Problem:
Reproduce the listing below, replacing every occurrence of "computer-use agent" with "screen agent" and leaving everything else unchanged.

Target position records

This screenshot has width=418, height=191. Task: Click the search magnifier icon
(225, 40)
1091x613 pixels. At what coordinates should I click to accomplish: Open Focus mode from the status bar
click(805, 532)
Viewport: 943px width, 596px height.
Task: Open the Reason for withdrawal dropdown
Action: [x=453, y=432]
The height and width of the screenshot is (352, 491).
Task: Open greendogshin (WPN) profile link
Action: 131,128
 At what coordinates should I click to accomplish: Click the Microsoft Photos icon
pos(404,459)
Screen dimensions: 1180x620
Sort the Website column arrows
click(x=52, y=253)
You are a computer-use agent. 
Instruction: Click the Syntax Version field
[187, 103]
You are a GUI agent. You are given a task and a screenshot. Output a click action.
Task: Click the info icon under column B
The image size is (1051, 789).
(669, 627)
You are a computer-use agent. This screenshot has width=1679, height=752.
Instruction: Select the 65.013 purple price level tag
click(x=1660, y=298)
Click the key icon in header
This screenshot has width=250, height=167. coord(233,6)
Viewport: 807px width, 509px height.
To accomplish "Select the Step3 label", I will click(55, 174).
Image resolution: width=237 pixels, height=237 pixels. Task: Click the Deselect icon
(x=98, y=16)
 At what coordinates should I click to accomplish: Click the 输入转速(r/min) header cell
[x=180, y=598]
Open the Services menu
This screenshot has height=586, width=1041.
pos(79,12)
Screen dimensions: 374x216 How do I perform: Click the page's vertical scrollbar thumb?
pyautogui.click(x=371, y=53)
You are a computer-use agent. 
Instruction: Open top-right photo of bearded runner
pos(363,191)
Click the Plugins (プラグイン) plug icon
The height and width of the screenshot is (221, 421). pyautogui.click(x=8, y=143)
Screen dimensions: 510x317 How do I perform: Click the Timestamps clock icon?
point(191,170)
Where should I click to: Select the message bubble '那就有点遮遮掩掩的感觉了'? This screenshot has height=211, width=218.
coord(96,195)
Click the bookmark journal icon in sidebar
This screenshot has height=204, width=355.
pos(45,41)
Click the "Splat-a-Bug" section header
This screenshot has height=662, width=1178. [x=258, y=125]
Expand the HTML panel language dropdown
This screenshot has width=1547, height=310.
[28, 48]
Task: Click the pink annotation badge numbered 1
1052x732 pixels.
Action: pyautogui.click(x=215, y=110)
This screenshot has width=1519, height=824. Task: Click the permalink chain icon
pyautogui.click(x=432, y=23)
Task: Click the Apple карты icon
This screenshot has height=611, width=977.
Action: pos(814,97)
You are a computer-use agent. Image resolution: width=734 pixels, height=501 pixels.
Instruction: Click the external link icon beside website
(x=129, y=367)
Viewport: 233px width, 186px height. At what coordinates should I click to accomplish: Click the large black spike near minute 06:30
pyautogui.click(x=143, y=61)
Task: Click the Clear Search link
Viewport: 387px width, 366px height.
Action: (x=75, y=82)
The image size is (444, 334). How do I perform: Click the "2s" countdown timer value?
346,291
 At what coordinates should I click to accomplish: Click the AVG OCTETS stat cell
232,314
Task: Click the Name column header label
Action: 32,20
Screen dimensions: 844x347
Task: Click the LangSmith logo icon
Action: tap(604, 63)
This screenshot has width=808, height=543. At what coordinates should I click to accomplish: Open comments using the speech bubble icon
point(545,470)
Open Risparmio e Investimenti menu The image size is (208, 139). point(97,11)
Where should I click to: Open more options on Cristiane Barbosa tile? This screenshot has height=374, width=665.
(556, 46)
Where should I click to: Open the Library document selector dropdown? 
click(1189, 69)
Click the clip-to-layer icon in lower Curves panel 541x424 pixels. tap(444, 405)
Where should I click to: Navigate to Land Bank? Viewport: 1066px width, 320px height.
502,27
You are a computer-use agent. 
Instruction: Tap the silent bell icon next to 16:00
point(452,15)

Finished task:
This screenshot has width=418, height=191. Task: Click the search magnifier icon
(225, 40)
1091x613 pixels. At what coordinates should I click to accomplish: Open Focus mode from the status bar
click(805, 532)
Viewport: 943px width, 596px height.
Task: Open the Reason for withdrawal dropdown
Action: [x=453, y=432]
The height and width of the screenshot is (352, 491).
Task: Open greendogshin (WPN) profile link
Action: 131,128
 At what coordinates should I click to accomplish: Click the Microsoft Photos icon
pos(404,459)
Screen dimensions: 1180x620
Sort the Website column arrows
click(x=52, y=253)
You are a screen agent. 
Instruction: Click the Syntax Version field
[187, 103]
You are a GUI agent. You are given a task and a screenshot. Output a click action.
Task: Click the info icon under column B
The image size is (1051, 789).
(669, 627)
You are a screen agent. This screenshot has width=1679, height=752.
Instruction: Select the 65.013 purple price level tag
click(x=1660, y=298)
Click the key icon in header
This screenshot has width=250, height=167. coord(233,6)
Viewport: 807px width, 509px height.
To accomplish "Select the Step3 label", I will click(55, 174).
Image resolution: width=237 pixels, height=237 pixels. Task: Click the Deselect icon
(x=98, y=16)
 At what coordinates should I click to accomplish: Click the 输入转速(r/min) header cell
[x=180, y=598]
Open the Services menu
This screenshot has height=586, width=1041.
pos(79,12)
Screen dimensions: 374x216 How do I perform: Click the page's vertical scrollbar thumb?
pyautogui.click(x=371, y=53)
You are a screen agent. 
Instruction: Open top-right photo of bearded runner
pos(363,191)
Click the Plugins (プラグイン) plug icon
The height and width of the screenshot is (221, 421). pyautogui.click(x=8, y=143)
Screen dimensions: 510x317 How do I perform: Click the Timestamps clock icon?
point(191,170)
Where should I click to: Select the message bubble '那就有点遮遮掩掩的感觉了'? This screenshot has height=211, width=218.
coord(96,195)
Click the bookmark journal icon in sidebar
This screenshot has height=204, width=355.
pos(45,41)
Click the "Splat-a-Bug" section header
This screenshot has height=662, width=1178. [x=258, y=125]
Expand the HTML panel language dropdown
This screenshot has width=1547, height=310.
[28, 48]
Task: Click the pink annotation badge numbered 1
1052x732 pixels.
Action: pyautogui.click(x=215, y=110)
This screenshot has width=1519, height=824. Task: Click the permalink chain icon
pyautogui.click(x=432, y=23)
Task: Click the Apple карты icon
This screenshot has height=611, width=977.
Action: pos(814,97)
You are a screen agent. Image resolution: width=734 pixels, height=501 pixels.
Instruction: Click the external link icon beside website
(x=129, y=367)
Viewport: 233px width, 186px height. At what coordinates should I click to accomplish: Click the large black spike near minute 06:30
pyautogui.click(x=143, y=61)
Task: Click the Clear Search link
Viewport: 387px width, 366px height.
Action: (x=75, y=82)
The image size is (444, 334). How do I perform: Click the "2s" countdown timer value?
346,291
 At what coordinates should I click to accomplish: Click the AVG OCTETS stat cell
232,314
Task: Click the Name column header label
Action: 32,20
Screen dimensions: 844x347
Task: Click the LangSmith logo icon
Action: tap(604, 63)
This screenshot has width=808, height=543. At what coordinates should I click to accomplish: Open comments using the speech bubble icon
point(545,470)
Open Risparmio e Investimenti menu The image size is (208, 139). point(97,11)
Where should I click to: Open more options on Cristiane Barbosa tile? This screenshot has height=374, width=665.
(556, 46)
Where should I click to: Open the Library document selector dropdown? 
click(1189, 69)
Click the clip-to-layer icon in lower Curves panel 541x424 pixels. tap(444, 405)
Where should I click to: Navigate to Land Bank? Viewport: 1066px width, 320px height.
502,27
You are a screen agent. 
Instruction: Tap the silent bell icon next to 16:00
point(452,15)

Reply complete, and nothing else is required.